Tumor-Activated Water-Soluble Photosensitizers for Near-Infrared Photodynamic Cancer Therapy.

Abstract

Current photosensitizers (PSs) for photodynamic therapy (PDT) are limited by their low water solubility and tendency to aggregate, low near-infrared (NIR) absorption, and low cancer selectivity. Here, we designed iodinated, water-soluble NIR boron dipyrromethene-based PSs to achieve image-guided and efficient PDT against cancer in vivo that is enhanced by leveraging tumor-specific pH-responsive activation.

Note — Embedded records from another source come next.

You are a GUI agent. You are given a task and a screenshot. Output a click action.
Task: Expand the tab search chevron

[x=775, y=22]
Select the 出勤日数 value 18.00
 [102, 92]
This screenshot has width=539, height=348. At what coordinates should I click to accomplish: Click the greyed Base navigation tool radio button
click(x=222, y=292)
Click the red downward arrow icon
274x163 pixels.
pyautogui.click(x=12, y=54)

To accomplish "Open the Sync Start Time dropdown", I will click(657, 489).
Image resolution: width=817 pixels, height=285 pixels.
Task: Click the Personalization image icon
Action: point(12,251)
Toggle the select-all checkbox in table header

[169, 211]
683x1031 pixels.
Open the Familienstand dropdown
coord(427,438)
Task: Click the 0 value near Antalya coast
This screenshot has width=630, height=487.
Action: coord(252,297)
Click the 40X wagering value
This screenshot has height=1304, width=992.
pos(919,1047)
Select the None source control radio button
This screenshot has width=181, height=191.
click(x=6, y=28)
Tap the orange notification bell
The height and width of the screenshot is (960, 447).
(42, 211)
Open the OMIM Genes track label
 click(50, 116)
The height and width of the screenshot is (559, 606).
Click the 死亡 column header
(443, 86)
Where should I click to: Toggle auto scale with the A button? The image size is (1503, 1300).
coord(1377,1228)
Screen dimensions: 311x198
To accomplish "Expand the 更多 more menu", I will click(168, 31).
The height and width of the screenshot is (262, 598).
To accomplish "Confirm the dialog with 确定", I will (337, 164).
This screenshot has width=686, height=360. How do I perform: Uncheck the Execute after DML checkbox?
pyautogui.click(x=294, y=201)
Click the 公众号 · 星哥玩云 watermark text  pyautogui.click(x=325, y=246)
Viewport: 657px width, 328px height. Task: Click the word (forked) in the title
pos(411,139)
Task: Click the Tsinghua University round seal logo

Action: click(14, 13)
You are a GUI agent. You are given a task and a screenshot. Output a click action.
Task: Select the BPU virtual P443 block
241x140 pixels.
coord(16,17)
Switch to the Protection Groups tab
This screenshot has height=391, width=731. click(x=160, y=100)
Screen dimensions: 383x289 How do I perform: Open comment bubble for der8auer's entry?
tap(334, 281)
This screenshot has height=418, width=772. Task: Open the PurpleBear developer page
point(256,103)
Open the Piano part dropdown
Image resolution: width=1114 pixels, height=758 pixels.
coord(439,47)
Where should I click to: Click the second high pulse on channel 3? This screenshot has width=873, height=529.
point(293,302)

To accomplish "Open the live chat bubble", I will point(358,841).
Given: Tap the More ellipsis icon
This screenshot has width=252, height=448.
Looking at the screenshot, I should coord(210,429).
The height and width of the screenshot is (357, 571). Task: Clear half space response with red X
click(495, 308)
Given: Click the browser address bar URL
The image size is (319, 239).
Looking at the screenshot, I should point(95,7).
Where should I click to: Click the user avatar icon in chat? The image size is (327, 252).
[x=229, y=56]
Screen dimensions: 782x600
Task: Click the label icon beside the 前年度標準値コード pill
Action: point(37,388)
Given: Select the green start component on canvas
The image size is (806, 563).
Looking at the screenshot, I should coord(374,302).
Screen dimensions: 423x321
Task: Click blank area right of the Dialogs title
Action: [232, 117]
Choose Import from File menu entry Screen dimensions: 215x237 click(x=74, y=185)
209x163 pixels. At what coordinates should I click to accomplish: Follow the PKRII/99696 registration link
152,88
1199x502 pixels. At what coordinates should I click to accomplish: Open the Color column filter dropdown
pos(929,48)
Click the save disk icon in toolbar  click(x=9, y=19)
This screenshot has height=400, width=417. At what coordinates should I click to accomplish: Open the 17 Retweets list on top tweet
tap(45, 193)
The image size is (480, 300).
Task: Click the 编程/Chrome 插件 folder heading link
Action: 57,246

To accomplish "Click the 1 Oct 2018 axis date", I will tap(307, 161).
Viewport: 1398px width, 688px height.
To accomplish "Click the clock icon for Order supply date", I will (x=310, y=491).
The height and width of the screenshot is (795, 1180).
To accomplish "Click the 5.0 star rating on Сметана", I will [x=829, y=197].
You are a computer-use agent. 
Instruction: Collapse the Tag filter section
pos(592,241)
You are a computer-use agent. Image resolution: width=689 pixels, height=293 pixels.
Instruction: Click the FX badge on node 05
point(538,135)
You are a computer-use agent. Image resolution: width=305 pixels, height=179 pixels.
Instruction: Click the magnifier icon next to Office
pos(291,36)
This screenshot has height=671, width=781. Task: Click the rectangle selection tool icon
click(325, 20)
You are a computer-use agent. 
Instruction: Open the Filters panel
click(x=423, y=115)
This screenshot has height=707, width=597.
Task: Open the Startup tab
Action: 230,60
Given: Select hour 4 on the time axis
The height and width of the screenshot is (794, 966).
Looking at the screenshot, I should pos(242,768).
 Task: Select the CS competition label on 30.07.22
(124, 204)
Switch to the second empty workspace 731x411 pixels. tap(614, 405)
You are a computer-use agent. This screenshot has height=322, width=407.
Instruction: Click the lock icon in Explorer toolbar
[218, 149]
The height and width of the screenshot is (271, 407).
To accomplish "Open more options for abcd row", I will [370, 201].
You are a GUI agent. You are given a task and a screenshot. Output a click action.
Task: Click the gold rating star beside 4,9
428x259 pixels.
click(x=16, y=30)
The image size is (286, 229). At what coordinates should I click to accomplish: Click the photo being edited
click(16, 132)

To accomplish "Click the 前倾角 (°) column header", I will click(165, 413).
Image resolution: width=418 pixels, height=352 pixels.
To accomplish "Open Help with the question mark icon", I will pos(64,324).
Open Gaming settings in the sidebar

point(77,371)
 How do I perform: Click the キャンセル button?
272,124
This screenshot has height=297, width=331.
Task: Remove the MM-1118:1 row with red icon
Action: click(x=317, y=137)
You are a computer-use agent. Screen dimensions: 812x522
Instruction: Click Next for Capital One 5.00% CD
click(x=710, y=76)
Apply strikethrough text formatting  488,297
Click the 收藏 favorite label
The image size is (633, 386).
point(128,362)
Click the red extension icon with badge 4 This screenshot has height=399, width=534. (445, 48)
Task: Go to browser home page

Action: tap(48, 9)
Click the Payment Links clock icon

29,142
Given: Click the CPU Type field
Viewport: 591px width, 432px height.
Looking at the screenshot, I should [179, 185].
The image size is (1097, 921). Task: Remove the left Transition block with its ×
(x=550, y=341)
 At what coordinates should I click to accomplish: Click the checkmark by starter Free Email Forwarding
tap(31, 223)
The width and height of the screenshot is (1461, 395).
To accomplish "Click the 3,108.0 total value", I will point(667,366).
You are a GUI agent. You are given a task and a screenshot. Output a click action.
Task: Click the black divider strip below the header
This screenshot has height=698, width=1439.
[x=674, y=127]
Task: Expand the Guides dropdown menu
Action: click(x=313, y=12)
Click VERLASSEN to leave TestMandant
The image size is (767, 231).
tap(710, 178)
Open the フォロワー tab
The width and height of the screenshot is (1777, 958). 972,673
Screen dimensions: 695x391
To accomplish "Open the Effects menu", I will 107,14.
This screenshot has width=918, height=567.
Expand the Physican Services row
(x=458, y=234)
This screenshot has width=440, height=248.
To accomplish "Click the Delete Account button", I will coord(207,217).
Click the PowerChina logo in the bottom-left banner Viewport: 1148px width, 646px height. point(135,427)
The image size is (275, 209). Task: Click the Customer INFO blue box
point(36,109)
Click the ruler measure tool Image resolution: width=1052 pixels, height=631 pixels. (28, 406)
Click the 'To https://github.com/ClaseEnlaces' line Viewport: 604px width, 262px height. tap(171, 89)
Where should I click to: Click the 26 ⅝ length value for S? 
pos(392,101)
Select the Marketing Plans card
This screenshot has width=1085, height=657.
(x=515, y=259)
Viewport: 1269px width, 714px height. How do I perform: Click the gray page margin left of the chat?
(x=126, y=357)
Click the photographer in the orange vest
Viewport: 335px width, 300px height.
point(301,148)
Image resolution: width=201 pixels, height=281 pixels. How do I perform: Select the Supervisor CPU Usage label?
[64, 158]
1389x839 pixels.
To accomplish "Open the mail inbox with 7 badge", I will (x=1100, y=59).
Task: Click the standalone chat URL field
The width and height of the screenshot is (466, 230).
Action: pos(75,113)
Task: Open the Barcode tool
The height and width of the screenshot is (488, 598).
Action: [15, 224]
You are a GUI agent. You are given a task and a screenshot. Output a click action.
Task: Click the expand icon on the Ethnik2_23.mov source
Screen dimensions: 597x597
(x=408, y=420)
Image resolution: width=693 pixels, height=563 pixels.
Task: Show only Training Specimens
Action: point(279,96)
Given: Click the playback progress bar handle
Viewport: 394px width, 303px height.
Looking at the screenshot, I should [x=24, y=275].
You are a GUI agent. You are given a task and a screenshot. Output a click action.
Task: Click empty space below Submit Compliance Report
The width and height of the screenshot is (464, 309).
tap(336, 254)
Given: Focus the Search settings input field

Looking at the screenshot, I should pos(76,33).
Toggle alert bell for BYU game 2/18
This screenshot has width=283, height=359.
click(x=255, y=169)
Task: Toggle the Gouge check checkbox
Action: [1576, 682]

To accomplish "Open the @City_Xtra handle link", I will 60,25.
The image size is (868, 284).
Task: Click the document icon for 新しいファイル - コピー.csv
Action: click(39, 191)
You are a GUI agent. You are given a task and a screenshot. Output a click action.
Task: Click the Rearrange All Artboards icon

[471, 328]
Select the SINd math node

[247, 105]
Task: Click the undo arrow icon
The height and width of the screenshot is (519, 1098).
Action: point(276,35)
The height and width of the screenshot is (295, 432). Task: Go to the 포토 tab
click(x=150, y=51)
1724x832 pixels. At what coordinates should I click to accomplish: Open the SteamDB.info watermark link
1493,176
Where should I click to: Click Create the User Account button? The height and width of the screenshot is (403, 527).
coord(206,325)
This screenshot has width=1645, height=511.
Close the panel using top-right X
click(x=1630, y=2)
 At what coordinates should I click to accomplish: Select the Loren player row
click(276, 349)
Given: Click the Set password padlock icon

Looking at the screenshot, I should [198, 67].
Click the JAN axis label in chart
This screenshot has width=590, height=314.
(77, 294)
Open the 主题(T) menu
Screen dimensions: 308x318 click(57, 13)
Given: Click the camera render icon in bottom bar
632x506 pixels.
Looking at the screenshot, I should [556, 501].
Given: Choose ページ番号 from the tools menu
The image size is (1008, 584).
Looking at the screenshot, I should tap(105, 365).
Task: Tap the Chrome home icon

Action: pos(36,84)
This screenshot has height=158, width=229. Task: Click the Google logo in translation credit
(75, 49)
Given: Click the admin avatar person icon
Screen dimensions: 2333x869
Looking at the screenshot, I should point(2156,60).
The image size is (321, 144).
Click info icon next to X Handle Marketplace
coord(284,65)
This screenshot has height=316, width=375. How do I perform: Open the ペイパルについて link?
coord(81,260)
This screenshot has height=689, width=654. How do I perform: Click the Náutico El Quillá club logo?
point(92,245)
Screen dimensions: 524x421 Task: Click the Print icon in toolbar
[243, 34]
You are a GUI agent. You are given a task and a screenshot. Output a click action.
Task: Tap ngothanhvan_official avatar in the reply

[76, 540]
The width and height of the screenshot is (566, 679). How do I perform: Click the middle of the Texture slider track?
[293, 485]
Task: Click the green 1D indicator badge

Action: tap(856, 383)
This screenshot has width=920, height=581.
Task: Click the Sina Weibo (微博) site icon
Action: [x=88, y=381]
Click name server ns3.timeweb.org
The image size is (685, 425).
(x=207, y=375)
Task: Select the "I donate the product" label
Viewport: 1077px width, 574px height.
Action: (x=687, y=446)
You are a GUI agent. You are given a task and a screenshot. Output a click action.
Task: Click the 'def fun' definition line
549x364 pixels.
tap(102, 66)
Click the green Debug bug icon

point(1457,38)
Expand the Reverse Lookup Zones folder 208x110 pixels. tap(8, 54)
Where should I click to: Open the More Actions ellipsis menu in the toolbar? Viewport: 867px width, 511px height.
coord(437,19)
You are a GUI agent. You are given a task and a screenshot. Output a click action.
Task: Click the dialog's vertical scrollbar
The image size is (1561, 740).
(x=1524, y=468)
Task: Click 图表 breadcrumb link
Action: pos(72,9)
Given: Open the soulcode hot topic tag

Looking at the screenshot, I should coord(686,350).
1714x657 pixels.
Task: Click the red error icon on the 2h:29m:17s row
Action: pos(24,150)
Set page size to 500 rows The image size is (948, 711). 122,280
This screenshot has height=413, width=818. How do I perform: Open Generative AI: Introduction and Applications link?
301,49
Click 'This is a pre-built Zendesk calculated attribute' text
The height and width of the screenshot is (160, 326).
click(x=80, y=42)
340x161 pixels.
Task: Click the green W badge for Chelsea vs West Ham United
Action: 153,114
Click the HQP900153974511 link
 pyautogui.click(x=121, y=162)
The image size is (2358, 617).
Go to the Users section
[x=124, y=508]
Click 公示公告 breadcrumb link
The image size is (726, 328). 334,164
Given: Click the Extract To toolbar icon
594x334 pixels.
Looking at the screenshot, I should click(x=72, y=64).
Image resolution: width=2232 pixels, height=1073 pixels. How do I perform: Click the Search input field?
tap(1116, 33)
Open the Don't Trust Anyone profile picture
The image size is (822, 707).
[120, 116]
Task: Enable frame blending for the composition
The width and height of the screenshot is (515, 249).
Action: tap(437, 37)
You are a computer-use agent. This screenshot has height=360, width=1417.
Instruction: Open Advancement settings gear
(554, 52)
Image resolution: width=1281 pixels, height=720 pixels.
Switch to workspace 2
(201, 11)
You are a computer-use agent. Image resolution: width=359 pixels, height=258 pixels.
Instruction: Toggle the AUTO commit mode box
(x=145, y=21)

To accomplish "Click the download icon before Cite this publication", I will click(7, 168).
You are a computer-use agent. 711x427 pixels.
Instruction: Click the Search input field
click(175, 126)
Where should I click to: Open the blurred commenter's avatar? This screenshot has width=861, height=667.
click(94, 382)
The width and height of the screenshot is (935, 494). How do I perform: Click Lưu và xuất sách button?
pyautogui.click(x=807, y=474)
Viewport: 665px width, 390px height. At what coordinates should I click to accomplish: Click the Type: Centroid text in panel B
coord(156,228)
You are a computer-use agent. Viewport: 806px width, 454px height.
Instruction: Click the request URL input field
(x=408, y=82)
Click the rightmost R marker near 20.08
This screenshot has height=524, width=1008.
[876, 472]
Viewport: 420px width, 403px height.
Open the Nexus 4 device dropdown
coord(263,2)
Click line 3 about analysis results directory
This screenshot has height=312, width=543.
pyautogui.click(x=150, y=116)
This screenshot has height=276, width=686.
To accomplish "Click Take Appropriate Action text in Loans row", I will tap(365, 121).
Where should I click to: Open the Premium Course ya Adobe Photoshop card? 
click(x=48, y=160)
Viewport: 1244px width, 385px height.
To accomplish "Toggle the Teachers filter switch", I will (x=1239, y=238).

PEG2k5c-I and PEG2k5c-OMe-I localized to tumors and were activated by acidic pH in the tumor microenvironment to produce 1O2 and fluorescence for efficient PDT and effective cancer detection after intravenous administration. Upon NIR irradiation, these PSs exhibited strong NIR absorption at 660 and 690 nm, stable NIR emission at 692 and 742 nm, and high 1O2 quantum yields of 0.78 and 0.72 in acidic pH. PEG2k5c-I and PEG2k5c-OMe-I killed cancer cells upon irradiation of NIR light and were nontoxic without irradiation. Light-activated PDT treatment of breast cancer tumors in mice resulted in suppression of tumor growth, DNA damage, and necrosis selectively in tumors. This work thus introduces a versatile method to directly synthesize modular pH-responsive water-soluble PSs and provides a versatile strategy for activatable PDT against cancer.